▶ **What you need to do**
Lines from the one containing "Task: Click the Mass Properties scale icon" through the end of the data below are to be transcribed exactly; leave out all others.

Extracted data START

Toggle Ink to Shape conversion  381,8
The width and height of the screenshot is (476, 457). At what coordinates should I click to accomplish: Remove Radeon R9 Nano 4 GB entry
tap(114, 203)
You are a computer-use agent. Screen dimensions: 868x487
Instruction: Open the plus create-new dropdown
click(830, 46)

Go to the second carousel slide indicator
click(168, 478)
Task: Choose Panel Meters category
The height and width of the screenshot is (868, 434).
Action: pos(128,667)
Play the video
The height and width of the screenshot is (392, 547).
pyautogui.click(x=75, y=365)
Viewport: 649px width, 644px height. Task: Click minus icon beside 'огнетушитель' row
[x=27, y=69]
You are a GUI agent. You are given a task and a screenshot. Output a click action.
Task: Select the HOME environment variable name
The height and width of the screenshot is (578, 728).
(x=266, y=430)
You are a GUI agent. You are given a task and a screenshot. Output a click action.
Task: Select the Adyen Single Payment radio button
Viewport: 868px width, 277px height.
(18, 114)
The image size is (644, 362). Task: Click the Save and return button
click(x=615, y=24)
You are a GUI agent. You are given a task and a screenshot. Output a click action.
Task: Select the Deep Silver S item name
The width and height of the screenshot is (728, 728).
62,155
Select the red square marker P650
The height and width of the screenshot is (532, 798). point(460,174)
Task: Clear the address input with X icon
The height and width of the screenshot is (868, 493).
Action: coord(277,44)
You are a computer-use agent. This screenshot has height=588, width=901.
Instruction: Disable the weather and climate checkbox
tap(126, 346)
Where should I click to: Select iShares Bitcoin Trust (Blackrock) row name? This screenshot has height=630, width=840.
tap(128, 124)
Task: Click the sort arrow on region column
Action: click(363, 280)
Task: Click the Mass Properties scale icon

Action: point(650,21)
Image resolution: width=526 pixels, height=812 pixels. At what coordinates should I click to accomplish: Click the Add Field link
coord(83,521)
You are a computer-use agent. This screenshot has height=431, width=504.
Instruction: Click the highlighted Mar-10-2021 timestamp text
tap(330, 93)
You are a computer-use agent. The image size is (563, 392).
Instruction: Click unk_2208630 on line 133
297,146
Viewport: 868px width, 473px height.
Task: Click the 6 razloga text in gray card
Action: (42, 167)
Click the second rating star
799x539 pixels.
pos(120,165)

Extracted data END

▶ **Exercise output**
Task: Click the Mass Properties scale icon

Action: point(650,21)
Image resolution: width=526 pixels, height=812 pixels. At what coordinates should I click to accomplish: Click the Add Field link
coord(83,521)
You are a computer-use agent. This screenshot has height=431, width=504.
Instruction: Click the highlighted Mar-10-2021 timestamp text
tap(330, 93)
You are a computer-use agent. The image size is (563, 392).
Instruction: Click unk_2208630 on line 133
297,146
Viewport: 868px width, 473px height.
Task: Click the 6 razloga text in gray card
Action: (42, 167)
Click the second rating star
799x539 pixels.
pos(120,165)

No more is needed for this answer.